Problem — From the line containing "Image resolution: width=958" to the end of the entries, return every line exactly, both ends included, and add nothing.

Exercise inputs —

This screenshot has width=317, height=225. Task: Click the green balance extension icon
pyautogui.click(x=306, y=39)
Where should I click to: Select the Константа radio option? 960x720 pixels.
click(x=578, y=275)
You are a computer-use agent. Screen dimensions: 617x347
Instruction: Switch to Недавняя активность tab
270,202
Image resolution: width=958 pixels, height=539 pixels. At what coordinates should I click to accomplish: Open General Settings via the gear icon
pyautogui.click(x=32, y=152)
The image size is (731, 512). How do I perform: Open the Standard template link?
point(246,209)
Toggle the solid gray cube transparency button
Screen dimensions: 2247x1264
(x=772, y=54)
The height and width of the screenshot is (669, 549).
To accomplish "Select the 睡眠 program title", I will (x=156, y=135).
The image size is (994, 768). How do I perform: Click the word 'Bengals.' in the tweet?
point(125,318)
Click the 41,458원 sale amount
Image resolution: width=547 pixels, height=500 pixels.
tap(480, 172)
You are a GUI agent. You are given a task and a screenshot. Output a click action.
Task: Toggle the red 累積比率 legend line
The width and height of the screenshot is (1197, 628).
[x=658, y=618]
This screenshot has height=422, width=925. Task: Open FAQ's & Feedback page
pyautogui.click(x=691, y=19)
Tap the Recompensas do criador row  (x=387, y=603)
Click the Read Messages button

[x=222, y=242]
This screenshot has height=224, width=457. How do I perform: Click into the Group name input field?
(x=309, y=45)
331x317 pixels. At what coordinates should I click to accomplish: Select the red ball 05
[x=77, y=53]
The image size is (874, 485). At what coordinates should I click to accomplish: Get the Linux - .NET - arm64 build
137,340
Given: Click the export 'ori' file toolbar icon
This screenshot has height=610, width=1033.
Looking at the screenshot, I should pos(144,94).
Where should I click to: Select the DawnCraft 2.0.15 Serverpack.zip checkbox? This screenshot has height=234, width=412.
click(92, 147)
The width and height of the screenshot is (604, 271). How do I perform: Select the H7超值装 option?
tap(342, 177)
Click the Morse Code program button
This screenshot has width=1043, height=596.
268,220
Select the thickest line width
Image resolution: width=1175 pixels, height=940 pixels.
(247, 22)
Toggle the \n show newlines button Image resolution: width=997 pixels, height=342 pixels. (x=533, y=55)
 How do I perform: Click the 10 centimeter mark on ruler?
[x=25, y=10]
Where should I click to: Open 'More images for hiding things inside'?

Exercise output —
Image resolution: width=958 pixels, height=539 pixels. At what coordinates should I click to accomplish: Open General Settings via the gear icon
pyautogui.click(x=32, y=152)
The image size is (731, 512). How do I perform: Open the Standard template link?
point(246,209)
Toggle the solid gray cube transparency button
Screen dimensions: 2247x1264
(x=772, y=54)
The height and width of the screenshot is (669, 549).
To accomplish "Select the 睡眠 program title", I will (x=156, y=135).
The image size is (994, 768). How do I perform: Click the word 'Bengals.' in the tweet?
point(125,318)
Click the 41,458원 sale amount
Image resolution: width=547 pixels, height=500 pixels.
tap(480, 172)
You are a GUI agent. You are given a task and a screenshot. Output a click action.
Task: Toggle the red 累積比率 legend line
The width and height of the screenshot is (1197, 628).
[x=658, y=618]
This screenshot has height=422, width=925. Task: Open FAQ's & Feedback page
pyautogui.click(x=691, y=19)
Tap the Recompensas do criador row  (x=387, y=603)
Click the Read Messages button

[x=222, y=242]
This screenshot has height=224, width=457. How do I perform: Click into the Group name input field?
(x=309, y=45)
331x317 pixels. At what coordinates should I click to accomplish: Select the red ball 05
[x=77, y=53]
The image size is (874, 485). At what coordinates should I click to accomplish: Get the Linux - .NET - arm64 build
137,340
Given: Click the export 'ori' file toolbar icon
This screenshot has height=610, width=1033.
Looking at the screenshot, I should pos(144,94).
Where should I click to: Select the DawnCraft 2.0.15 Serverpack.zip checkbox? This screenshot has height=234, width=412.
click(92, 147)
The width and height of the screenshot is (604, 271). How do I perform: Select the H7超值装 option?
tap(342, 177)
Click the Morse Code program button
This screenshot has width=1043, height=596.
268,220
Select the thickest line width
Image resolution: width=1175 pixels, height=940 pixels.
(247, 22)
Toggle the \n show newlines button Image resolution: width=997 pixels, height=342 pixels. (x=533, y=55)
 How do I perform: Click the 10 centimeter mark on ruler?
[x=25, y=10]
Where should I click to: Open 'More images for hiding things inside'?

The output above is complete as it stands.